New governmental regulations require many organizations to implement internal control systems as an integral part of their corporate governance.

Having the ability to look at your organization’s processes combined with the related risks enables you to optimize your internal activities while at the same time analyze them for potential risk.
Signavio, being a recognized leader in business process modeling and documentation, is also focusing on risks and controls. It broadens its scope from process management to risk management by offering the possibility to document risks and processes in an integrated manner.
But first, let us have a look at some of the backgrounds of risk management and compliance.

Internal Control System

Organizations today are faced with an increasing demand for enterprise transparency. Enterprise risk management (ERM) includes the methods and processes used by organizations to manage risks and seize opportunities related to the achievement of their objectives.

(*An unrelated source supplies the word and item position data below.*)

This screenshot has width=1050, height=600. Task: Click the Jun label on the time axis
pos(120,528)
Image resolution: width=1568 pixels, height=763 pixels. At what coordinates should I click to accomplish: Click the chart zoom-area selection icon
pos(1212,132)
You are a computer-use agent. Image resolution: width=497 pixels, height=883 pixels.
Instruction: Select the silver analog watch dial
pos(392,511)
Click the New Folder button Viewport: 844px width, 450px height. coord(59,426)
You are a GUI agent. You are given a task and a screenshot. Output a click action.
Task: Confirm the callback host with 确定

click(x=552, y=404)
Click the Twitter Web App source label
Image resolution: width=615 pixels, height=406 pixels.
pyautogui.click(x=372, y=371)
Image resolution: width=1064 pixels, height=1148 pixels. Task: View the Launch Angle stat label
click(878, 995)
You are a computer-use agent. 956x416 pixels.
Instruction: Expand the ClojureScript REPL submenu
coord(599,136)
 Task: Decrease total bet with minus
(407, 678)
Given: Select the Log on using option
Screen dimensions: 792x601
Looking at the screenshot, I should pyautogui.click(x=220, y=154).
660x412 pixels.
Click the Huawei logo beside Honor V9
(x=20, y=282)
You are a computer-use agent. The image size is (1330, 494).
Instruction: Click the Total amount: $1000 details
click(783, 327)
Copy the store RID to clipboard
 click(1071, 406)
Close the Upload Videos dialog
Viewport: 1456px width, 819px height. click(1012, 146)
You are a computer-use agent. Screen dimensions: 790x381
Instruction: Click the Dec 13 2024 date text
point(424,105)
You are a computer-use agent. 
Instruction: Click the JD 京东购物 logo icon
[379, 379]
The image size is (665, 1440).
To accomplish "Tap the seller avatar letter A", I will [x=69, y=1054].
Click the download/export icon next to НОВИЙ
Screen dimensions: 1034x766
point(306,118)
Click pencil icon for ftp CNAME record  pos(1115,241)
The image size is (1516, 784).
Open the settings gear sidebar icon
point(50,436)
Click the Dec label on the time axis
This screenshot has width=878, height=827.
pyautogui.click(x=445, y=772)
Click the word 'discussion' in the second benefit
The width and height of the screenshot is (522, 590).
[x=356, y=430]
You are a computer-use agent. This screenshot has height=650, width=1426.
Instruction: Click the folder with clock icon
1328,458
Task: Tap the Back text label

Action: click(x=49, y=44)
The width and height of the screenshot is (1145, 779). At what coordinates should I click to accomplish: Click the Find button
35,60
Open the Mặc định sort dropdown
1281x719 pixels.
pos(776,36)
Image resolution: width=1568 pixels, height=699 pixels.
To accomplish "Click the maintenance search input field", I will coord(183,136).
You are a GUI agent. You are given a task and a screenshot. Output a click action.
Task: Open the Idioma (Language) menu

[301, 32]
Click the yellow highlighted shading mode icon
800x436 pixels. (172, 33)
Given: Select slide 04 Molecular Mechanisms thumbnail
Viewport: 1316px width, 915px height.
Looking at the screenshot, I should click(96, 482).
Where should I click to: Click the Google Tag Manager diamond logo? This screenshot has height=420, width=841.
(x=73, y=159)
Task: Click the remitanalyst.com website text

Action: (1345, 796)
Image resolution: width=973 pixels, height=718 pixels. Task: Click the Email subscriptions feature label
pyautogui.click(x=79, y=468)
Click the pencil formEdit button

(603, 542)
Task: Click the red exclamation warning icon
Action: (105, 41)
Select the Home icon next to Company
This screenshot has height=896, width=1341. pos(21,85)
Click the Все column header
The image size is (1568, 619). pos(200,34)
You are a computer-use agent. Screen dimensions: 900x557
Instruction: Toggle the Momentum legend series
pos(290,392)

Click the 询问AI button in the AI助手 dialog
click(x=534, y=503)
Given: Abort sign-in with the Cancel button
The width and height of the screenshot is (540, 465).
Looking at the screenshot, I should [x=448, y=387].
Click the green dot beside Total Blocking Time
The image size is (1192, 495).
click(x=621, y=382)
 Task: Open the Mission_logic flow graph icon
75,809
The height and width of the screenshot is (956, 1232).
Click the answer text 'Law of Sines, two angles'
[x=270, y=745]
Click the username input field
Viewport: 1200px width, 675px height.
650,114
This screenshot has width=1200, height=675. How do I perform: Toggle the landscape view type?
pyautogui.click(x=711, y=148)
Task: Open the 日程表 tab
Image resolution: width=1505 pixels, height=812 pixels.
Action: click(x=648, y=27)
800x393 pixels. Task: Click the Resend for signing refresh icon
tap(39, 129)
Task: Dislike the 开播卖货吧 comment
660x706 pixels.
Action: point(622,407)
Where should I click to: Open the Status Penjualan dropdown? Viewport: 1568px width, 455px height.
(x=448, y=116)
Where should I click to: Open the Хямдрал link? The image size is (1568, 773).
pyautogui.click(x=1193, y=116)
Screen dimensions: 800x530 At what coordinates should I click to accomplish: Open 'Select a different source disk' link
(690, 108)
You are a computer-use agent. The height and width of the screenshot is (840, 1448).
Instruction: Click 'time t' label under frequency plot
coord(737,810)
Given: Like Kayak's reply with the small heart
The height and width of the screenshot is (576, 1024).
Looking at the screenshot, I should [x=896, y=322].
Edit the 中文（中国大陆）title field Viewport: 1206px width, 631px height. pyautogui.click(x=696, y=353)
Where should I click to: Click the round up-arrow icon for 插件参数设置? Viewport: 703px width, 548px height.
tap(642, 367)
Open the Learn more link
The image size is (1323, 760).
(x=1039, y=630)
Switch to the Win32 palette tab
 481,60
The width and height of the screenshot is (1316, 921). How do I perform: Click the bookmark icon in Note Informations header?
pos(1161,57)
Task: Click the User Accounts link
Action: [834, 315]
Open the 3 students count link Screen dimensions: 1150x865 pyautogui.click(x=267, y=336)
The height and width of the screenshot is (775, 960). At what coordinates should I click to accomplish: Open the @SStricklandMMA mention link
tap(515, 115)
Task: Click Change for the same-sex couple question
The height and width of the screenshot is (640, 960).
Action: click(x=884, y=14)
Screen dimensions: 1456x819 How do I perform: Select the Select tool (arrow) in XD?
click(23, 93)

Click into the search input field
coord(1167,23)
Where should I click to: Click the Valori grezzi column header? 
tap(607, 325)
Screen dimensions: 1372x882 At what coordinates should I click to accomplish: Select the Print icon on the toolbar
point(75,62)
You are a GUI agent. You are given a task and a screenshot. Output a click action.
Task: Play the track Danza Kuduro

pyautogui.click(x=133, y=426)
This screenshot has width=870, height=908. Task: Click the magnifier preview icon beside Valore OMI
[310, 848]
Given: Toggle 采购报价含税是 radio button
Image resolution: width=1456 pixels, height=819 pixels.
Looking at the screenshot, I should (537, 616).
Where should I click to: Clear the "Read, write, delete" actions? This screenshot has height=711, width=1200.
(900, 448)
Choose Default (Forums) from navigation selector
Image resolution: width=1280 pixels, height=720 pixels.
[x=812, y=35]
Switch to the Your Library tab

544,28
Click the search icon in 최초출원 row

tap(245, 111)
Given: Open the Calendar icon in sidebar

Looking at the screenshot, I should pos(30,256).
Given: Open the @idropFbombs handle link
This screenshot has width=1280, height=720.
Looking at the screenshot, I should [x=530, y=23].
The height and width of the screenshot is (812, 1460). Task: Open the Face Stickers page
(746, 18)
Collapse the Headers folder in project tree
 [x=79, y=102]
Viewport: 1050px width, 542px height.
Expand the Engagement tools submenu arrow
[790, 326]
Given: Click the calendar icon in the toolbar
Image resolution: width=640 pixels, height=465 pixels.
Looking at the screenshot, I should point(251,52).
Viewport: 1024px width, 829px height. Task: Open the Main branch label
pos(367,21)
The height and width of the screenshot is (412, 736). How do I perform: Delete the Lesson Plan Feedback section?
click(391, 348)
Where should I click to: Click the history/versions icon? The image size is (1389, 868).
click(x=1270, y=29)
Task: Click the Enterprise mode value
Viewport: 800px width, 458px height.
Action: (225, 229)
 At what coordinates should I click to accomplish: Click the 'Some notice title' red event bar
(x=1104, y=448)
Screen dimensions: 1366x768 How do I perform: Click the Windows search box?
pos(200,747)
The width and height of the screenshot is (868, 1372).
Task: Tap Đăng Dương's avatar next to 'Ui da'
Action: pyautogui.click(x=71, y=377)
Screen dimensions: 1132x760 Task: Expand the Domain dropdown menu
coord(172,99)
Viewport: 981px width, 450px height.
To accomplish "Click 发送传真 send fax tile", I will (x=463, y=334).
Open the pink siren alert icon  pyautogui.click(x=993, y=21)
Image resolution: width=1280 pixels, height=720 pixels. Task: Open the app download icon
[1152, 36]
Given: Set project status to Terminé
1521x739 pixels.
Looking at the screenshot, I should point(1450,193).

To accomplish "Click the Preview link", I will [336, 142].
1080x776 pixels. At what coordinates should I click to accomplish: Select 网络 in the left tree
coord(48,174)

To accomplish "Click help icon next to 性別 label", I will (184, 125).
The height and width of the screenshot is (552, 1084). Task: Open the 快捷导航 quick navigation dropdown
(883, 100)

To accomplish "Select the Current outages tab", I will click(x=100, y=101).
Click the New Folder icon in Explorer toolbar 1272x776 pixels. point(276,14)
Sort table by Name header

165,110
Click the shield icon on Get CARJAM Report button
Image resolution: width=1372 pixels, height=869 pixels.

Creating greater awareness of an organization’s processes and related risks provides valuable insights for successfully managing the organization, while also providing a critical opportunity to limit its exposure.


In 2008, a worldwide standard for risk management has been established. The international ISO Norm “ISO 31000 for Risk Management” includes specifications for successful risk management systems. The norm is built on three basic pillars: (1) risk management has to be defined as management task, (2) a top-down approach is desired and (3) the norm offers a generally valid basis for covering all risks related to the organization. ISO 31000 aims at combining risk management with already existing management systems. That means that this norm strives to change the mindsets within the organization – from a passive way of handling damage to an active and preventive risk control.

The German stock corporation law (Aktiengesetz) also defines a specific paragraph identifying guidelines for successful risk management. With regard to § 91 para.2 AktG, the organizations board of directors is obliged to define appropriate control measurements to detect potential risk at an early stage.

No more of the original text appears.